A long history...
Our monastery is the fruit of a long history. One hundred and sixty-five million years ago, when the sea still covered our regions, the yellow ocre stone called "pierre de France" was already forming in the depths of these waters; later, it would be used in the construction of the monastery Fifteen thousand years ago the valley destined to receive the monastery was being hollowed out by the effects of the last Ice Age.
Three thousand years later, the first trees began to appear, woodland pine, birch, and beech; a whole forest which man began to clear between 1800 and 1200 B.C. Was there any human habitation or village on this site before the monks settled ? At the present stage of research, nothing proves it. Only Merovingian tombs have been discovered in the surroundings of the spring.
The first monks to settle in Orval arrived from the south of Italy in 1070. Count Arnould de Chiny, lord of the manor, welcomed them and granted them land from his own domain. Construction was immediately begun of the church and conventual buildings.
For reasons we do not know these pioneers moved away after about forty years. Othon, son of Arnould, replaced the monks by a small community of Canons who were able to complete the construction work begun by their predecessors ; in 1124 the completed church was consecrated by Henri de Winton, Bishop of Verdun. Soon afterwards, however, the Canons ran into economic difficulties, a situation which led them to request affiliation to the Order of Cîteaux, at that time in full expansion. Their request was transmitted to Saint Bernard who accepted it.
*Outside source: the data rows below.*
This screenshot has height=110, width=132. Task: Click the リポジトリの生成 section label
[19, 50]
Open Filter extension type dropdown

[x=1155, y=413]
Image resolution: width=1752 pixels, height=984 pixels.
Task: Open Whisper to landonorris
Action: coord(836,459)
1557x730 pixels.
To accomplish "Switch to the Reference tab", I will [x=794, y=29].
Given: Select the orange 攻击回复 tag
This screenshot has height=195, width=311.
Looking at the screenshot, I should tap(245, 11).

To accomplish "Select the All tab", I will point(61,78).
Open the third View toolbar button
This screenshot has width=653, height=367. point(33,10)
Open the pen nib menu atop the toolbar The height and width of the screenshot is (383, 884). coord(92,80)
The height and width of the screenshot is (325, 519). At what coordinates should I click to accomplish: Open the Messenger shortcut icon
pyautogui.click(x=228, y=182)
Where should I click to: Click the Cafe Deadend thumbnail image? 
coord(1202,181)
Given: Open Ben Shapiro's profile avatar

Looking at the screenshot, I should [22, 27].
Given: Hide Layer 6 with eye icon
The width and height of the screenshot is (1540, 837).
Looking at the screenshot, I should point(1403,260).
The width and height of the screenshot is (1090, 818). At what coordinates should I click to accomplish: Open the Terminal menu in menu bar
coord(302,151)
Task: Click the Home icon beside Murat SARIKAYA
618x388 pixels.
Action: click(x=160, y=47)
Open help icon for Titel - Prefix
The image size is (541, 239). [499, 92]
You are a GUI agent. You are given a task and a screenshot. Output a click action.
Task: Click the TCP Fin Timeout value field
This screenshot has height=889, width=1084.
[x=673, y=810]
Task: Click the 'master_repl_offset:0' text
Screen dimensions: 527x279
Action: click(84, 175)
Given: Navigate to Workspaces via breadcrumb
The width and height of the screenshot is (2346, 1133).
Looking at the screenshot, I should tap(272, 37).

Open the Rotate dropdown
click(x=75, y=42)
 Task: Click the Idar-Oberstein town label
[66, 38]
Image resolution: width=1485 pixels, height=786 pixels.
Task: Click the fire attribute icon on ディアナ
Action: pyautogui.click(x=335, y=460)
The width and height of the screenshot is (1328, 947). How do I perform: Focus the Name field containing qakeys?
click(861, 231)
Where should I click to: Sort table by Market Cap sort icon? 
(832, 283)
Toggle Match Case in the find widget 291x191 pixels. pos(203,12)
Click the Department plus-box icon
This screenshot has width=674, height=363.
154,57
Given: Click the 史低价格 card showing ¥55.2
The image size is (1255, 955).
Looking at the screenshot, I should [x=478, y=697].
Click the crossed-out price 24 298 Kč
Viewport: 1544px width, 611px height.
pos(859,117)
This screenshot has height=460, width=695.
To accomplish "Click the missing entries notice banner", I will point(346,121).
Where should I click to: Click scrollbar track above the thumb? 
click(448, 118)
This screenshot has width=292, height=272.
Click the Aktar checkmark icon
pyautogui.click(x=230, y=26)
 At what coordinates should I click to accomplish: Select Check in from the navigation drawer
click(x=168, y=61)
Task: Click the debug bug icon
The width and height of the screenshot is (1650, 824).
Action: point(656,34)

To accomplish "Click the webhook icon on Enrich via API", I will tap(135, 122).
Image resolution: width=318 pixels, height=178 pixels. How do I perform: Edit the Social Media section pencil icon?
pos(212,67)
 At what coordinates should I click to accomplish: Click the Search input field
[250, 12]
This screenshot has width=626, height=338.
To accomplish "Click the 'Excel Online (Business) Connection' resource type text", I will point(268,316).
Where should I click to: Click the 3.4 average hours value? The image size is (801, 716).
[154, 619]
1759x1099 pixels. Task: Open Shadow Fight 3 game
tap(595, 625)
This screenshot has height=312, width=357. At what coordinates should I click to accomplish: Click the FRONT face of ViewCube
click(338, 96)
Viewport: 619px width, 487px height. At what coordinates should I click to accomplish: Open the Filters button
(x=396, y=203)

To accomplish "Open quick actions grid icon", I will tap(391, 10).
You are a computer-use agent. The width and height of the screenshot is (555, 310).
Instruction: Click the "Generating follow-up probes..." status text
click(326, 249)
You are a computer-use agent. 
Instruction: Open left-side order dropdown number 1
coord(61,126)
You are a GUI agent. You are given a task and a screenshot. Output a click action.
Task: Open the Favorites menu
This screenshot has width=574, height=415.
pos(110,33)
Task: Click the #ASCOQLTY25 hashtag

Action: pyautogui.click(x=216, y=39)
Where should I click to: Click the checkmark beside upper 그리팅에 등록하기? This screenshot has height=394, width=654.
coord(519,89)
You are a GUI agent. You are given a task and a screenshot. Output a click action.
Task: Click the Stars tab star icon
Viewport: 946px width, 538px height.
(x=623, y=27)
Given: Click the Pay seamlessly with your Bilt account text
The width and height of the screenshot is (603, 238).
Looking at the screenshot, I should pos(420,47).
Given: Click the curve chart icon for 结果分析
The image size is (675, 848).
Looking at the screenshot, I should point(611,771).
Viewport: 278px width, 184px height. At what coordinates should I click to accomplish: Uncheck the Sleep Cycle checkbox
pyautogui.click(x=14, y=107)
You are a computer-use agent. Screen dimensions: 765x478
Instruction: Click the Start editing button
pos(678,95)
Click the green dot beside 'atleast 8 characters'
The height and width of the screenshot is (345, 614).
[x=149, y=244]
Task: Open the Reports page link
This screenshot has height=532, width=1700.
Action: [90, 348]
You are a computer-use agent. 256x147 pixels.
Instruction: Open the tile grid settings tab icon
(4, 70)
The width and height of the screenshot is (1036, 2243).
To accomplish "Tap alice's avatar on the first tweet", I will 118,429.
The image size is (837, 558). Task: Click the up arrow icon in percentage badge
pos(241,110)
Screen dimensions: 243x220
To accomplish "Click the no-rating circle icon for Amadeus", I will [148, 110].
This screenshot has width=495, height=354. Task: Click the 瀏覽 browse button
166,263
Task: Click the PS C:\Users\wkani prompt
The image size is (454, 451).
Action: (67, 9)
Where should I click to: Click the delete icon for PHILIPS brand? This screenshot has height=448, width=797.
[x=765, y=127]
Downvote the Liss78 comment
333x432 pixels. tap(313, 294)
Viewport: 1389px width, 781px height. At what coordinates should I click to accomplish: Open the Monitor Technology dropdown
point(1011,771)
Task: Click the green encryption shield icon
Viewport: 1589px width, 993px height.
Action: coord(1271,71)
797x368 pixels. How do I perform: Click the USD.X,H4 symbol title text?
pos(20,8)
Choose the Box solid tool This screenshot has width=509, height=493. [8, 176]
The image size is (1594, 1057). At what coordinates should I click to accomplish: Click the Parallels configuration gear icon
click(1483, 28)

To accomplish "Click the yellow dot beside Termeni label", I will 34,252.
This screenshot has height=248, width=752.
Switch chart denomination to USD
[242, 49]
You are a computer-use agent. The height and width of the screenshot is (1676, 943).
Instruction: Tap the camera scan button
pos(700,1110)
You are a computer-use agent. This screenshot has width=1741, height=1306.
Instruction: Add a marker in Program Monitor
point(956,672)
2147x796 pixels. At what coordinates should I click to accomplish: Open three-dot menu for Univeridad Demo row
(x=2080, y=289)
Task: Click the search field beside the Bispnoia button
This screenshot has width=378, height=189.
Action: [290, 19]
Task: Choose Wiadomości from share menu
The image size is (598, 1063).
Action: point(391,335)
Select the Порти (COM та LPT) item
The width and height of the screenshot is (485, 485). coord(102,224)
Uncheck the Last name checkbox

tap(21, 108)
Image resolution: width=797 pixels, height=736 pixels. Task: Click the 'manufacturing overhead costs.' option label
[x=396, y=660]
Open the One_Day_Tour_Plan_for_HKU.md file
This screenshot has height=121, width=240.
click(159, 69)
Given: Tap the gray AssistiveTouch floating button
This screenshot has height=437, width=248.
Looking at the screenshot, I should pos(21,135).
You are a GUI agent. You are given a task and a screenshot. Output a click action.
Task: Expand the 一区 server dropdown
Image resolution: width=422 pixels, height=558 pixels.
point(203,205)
He entrusted the re-establishment of Orval to the eldest of his daughter-houses, the Abbey of Trois-Fontaines in Champagne.
On the 9th March 1131, seven monks under the leadership of Constantin arrived at Orval from Trois-Fontaines. Monks and Canons formed one single community and began at once on the adaptation of the buildings to Cistercian usages. The new church was completed before 1200.
The Cistercians were particularly careful to establish a farm and a forestry domain ; these forms of work would allow them to live according to their observances. The land immediately around the monastery is poor and unsuited to farming. As early as 1131, the monks received a small domain about 20 kms. from the monastery near Carignan ; this was to become the hub of their finest grange, that of Blanchampagne. In the following years, the monks received further land in donations. Of these lands, mention must be made of the group of Bure-Villancy, in the Meurthe-&-Moselle region, which would be the centre of OrvaI's iron industry.
For five centuries, Orval led a hidden life, like so many other monasteries of the Order. During the 12th Century, the abbey seems to have been prosperous ; from the middle of the following century, calamities were often to be its lot for long periods. In 1252 the abbey was gutted by fire and the consequences weighed on the community for almost a century. Certain buildings had to be entirely reconstructed. So serious was the state of misery that for a time the authorities of the Order went so far as to envisage the suppression of the monastery.